Petra Among Other Ruins

Petra Food Mart in Youngstown Ohio

Two worlds collided when I passed the Petra Food Mart on Youngstown’s north side yesterday. This little mini mart sits among urban squalor where locals stock up on beer, cigarettes and lottery tickets. Weeds poke up through the asphalt, and the red paint is peeling from the roofs.

But the sign shows the proud facade of the Treasury, an amazing ruin in the ancient city of Petra, the top tourist site in Jordan, The Treasury at Petrawhich I wrote about in an article and video in a recent issue of Budget Travel.

A bit of cognitive dissonance as my more recent life clashed with scenes from my younger days.

The city where I went to college still struggles after its major industry died 30 years ago. The steel plants are mostly gone (though the plant in a nearby town where my father worked for nearly 40 years is being bought by a Russian company), and the downtown has made attempts at revival, with a thriving and spot-clean University, a few federal buildings, a prison, a new arena and newish performance venues. But so much of the city surrounding it has lapsed into a rust belt malaise.

Driving on the north side of Youngstown, Ohio, I passed the stately homes of former steel executives, still kept up by the upper class who sit atop this struggling city and stay put out of civic pride. But on the side streets, merely blocks away from the manicured lawns of Fifth Avenue, are rows of homes in disrepair. Many have amazing craftsmanship inside: you couldn’t build these houses this way again, with the mahogany wainscots, the crown molding, the banisters and hardwood floors. This is where students used to live before the University put in more residence halls.

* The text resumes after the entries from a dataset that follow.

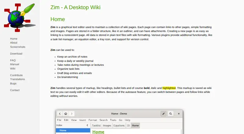Viewport: 244px width, 134px height.
Task: Click the Zim globe logo
Action: (x=20, y=17)
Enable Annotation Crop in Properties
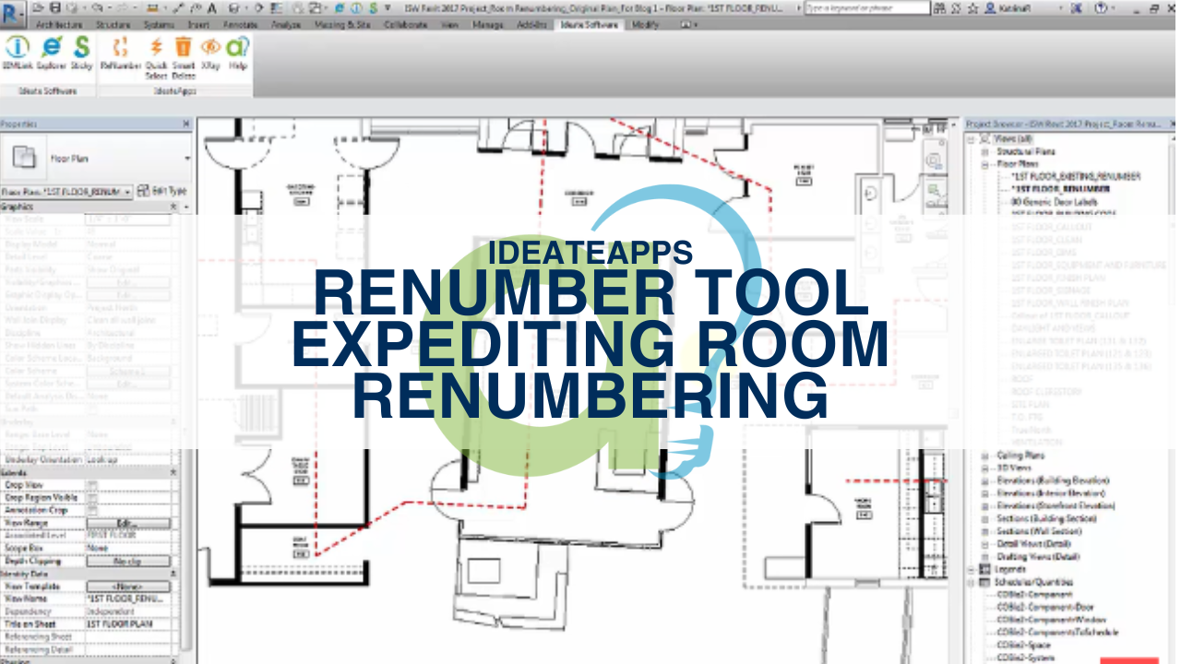The height and width of the screenshot is (664, 1181). (x=92, y=509)
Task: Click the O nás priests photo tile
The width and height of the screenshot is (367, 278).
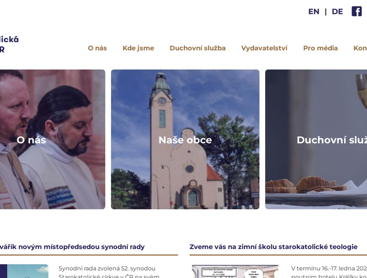Action: tap(52, 139)
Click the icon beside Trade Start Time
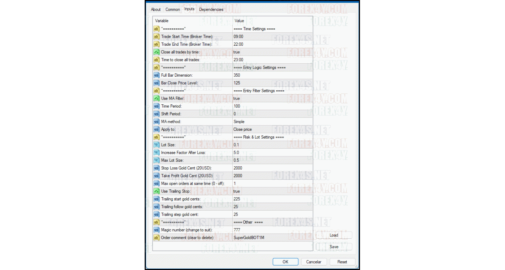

For four years, when I was in college here, I lived above a flower shop a few blocks from the Youngstown State campus. The shop is still there, and has expanded to two store fronts, but the neighborhoods surrounding it are falling apart. With so many foreclosures and abandoned homes (the city has had a declining population for the past two decades and there’s a backlog on demolitions), there are vacant lots where houses once stood, for sale signs in front of monstrous, dilapidated places, and plywood or open air where there were once windows.

Four bedroom houses sell for as low as $10,000.

And that’s where those with a little bit of cash (or financing) can find amazing opportunities. My friends who are getting married this weekend have bought the estate of a former prominent family, and it has a dizzying number of beds and baths; well-appointed fixtures and cedar closets; a prohibition bar in the basement, complete with peephole; and servant call buzzers in all the rooms, which ring in the kitchen where a tote board with metal arrows points to the room where the buzzer was rung. Last night, my friends christened their home with music and performance in the expansive living room.

Like the flowers that rise in the cracks of concrete, there are always roots and shoots, those spirits who will not be daunted by the decay and look at every opening in the asphalt jungle as an opportunity to plant anew. They talk of community gardens and grassroots arts programs. I am grateful that I know so many of these types; they give me hope for this town.